В изданиях, связанных с американскими левыми, – таких, например, как Workers Theatre и New Theatre, – регулярно обсуждался танец в Советском Союзе.
Обучение многочисленной армии танцоров, отобранных из огромной массы населения, для правительства так же важно, как и обучение любой солдатской армии для обороны страны. Тела молодежи в Советском Союзе нужно развивать и муштровать, и танец играет важную роль в этом обучении, а еще он приносит культурные преимущества, –
отмечалось в одной статье 1934 года[470].
Американских критиков восхищало внимание, которое уделялось танцу в СССР, и танцоры с левыми взглядами в США явно черпали вдохновение в советской жизни и культуре: от больших событий, вроде самой революции, смерти (и, конечно, жизни) Ленина и коллективизации до театральных методов вроде системы Станиславского и советского массового танца. Но столь же очевидно, что даже американские коммунисты критически смотрели на течения, которые принимал советский танец. «Поразительно, что у народа, обладающего самым прекрасным и передовым театром в мире, практически нет нового танца», – писал автор одной статьи в New Theatre. Впрочем, продолжал он, в Москве «повсюду ощущаешь дух танца… Если мы опережаем их по части танцевальной формы, то они превосходят нас танцевальным духом»[471].
По пути, который проложила из Америки в Москву Дункан, проследовали Эдна Окко, Анна Соколова, Эдит Сигал, Мэри «Миньон» Гарлин, Дима Мидман, Лиллиан Шапиро и Полин Конер (все они были еврейками). Каждой из них пришлись по вкусу многие стороны советской «новой жизни», но ни одна не удостоила похвал советский танец. Сигал, побывавшая в Советском Союзе в 1931 году, говорила, что танец, который она там увидела, был «ужасен… Они ничему не научились… У них не было предпосылок для современного танца». Соколова, которая провела в России три месяца в 1934 году, почувствовала, что русская публика не понимает ее творчество («по их словам, во мне нет ничего революционного»), а на нее не произвели никакого впечатления русские танцы: «Я им сказала: „Вы становитесь на пуанты и машете красным флагом, но для меня в этом нет ничего революционного“»[472].
Мэри Гарлин (или Гарланд), писавшая и танцевавшая под именем Миньон Верн (или просто Миньон), была среди них единственной, кого в Советском Союзе больше всего впечатлило очень заметное влияние Дункан. Миньон училась у Анны Дункан – одной из воспитанниц Айседоры Дункан, удочеренных ею. В 1930 году, когда ученицы московской школы Дункан приехали в США вместе с Ирмой Дункан, Миньон попросили показать им город.

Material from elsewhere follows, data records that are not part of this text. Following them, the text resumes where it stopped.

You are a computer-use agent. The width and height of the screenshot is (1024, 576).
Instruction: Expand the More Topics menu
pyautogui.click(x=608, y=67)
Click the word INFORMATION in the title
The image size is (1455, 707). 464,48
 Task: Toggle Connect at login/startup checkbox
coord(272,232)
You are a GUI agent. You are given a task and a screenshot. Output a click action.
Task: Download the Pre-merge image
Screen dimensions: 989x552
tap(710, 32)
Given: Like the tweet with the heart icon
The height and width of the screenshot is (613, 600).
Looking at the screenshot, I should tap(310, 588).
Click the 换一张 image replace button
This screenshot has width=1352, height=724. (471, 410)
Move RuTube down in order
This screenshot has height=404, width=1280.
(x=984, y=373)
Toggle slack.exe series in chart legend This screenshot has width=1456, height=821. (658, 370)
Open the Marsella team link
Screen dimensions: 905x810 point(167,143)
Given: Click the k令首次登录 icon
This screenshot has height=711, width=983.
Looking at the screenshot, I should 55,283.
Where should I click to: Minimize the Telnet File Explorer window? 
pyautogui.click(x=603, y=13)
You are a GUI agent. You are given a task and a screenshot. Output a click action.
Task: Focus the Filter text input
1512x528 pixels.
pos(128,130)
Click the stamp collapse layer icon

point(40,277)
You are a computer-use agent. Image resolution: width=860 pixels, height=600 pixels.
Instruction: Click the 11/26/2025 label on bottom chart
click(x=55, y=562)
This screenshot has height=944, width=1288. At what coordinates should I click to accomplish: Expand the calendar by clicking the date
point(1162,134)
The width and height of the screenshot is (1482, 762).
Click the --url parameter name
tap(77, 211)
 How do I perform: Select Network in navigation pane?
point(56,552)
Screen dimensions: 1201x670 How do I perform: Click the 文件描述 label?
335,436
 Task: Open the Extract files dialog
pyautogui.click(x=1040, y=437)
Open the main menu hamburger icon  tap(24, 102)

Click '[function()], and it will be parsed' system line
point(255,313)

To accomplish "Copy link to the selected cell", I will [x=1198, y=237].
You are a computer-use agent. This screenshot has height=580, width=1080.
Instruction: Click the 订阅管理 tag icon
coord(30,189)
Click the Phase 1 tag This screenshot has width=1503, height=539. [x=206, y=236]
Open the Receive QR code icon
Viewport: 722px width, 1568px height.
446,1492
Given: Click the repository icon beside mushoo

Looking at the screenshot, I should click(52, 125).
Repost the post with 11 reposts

Она же вместо экскурсии «привела русских девочек к себе в студию и станцевала для них», после чего ее пригласили в Москву – учиться вместе с ними. Когда же девочкам велели вернуться в Москву еще до окончания срока контракта, заключенного Ирмой, та попросила Анну одолжить ей своих лучших учениц, и Миньон отправилась вместе с Ирмой на гастроли по США и Кубе.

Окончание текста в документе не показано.